Work item:
Below are the records; how many of their lines contain "value"? Reply only with that figure.

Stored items
----

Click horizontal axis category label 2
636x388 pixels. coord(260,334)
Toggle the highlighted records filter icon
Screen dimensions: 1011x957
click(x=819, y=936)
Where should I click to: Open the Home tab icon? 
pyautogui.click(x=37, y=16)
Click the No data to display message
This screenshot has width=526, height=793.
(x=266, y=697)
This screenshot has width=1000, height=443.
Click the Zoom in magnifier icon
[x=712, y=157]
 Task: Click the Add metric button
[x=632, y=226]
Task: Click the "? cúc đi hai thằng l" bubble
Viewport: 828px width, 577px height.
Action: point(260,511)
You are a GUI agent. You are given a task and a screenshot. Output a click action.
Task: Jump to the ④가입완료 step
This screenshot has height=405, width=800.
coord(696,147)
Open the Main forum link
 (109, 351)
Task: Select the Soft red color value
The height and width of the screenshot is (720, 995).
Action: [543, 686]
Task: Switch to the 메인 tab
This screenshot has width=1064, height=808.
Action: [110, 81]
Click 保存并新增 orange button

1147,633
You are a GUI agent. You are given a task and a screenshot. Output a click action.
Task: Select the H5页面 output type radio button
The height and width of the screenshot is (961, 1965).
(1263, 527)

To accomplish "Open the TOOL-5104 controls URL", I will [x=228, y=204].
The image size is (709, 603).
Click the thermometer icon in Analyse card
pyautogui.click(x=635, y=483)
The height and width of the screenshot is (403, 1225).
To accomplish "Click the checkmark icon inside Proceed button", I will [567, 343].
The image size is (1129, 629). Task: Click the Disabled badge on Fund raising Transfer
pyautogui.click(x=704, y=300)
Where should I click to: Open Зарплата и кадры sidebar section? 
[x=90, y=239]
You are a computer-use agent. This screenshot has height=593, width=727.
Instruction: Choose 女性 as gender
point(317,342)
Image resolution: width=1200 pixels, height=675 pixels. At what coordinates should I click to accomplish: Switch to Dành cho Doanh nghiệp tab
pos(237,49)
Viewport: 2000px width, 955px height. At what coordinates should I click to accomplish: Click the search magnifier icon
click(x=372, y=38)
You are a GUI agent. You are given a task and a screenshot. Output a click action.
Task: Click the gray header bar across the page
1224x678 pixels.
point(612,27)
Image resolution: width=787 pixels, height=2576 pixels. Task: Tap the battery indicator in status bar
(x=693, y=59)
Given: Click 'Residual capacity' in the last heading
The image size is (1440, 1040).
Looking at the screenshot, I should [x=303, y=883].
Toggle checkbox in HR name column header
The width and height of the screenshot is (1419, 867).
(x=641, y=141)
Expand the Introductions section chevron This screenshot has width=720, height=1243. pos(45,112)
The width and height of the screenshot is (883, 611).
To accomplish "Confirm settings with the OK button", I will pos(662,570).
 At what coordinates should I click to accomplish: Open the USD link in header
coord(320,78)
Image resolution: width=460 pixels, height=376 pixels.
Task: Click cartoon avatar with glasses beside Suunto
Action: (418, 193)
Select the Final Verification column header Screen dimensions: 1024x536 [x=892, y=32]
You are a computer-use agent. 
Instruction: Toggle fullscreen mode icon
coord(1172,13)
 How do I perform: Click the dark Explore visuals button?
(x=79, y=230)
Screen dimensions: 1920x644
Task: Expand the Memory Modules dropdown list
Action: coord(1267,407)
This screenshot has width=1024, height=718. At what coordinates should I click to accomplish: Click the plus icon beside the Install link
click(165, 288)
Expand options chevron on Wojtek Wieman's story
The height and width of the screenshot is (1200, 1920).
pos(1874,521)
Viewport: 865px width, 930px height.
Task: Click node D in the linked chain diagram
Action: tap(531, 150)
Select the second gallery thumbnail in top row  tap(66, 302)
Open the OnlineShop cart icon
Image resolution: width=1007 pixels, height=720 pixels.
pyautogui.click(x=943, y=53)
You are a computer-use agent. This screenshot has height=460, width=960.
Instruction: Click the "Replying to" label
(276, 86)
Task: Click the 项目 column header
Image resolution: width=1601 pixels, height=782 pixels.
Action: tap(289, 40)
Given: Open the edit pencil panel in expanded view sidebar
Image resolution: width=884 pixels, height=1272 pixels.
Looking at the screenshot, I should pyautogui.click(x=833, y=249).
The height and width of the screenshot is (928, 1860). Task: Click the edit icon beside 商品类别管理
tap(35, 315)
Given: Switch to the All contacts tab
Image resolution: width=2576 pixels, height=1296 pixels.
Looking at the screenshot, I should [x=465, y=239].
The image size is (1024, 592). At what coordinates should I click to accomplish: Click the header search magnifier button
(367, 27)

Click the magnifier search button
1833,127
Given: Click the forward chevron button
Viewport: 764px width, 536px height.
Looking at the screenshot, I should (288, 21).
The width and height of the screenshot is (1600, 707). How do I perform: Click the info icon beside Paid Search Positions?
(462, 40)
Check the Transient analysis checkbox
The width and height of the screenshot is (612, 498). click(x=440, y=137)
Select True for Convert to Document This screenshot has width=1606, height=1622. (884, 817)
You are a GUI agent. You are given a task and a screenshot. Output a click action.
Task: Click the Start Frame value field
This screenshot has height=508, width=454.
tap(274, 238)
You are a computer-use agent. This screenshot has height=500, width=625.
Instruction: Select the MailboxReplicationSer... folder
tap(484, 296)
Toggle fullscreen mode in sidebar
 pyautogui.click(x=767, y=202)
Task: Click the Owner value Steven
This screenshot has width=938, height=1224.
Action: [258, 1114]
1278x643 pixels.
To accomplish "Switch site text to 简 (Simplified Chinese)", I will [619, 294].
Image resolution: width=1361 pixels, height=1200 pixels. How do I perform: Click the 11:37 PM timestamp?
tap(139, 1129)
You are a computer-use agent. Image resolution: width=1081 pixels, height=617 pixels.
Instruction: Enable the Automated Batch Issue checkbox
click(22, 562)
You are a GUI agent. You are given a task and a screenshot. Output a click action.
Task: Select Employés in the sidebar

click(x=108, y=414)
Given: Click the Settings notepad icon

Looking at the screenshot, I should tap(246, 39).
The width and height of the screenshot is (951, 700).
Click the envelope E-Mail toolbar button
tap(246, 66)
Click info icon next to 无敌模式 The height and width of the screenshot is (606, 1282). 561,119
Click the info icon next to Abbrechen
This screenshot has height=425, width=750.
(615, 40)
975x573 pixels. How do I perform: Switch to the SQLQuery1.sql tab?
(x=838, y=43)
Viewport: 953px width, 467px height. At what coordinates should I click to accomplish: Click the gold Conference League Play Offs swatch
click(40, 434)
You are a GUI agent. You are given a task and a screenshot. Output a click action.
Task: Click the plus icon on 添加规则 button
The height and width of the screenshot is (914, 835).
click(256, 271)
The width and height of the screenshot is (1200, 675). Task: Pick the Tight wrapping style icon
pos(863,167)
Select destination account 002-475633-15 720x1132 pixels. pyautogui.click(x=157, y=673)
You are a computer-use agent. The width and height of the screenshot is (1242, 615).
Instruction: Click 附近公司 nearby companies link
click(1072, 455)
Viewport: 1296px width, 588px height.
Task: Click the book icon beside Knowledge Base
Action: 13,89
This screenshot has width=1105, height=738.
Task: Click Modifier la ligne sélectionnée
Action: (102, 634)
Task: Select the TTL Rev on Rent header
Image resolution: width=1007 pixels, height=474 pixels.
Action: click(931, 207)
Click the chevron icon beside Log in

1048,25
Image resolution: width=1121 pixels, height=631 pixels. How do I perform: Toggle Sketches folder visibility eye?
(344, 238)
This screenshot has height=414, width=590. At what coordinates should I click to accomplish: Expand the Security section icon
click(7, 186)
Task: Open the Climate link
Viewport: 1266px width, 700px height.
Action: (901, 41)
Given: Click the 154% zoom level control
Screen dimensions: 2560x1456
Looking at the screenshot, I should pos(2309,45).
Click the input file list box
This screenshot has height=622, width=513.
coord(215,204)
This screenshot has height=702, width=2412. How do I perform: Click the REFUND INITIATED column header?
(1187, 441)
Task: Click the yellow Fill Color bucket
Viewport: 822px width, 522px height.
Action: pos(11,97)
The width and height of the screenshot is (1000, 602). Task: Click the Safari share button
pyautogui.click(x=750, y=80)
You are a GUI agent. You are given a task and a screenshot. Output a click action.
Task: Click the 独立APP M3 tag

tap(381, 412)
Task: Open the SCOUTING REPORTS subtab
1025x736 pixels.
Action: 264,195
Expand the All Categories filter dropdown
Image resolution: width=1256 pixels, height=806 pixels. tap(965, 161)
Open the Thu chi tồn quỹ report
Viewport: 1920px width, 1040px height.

----

Your solution:
3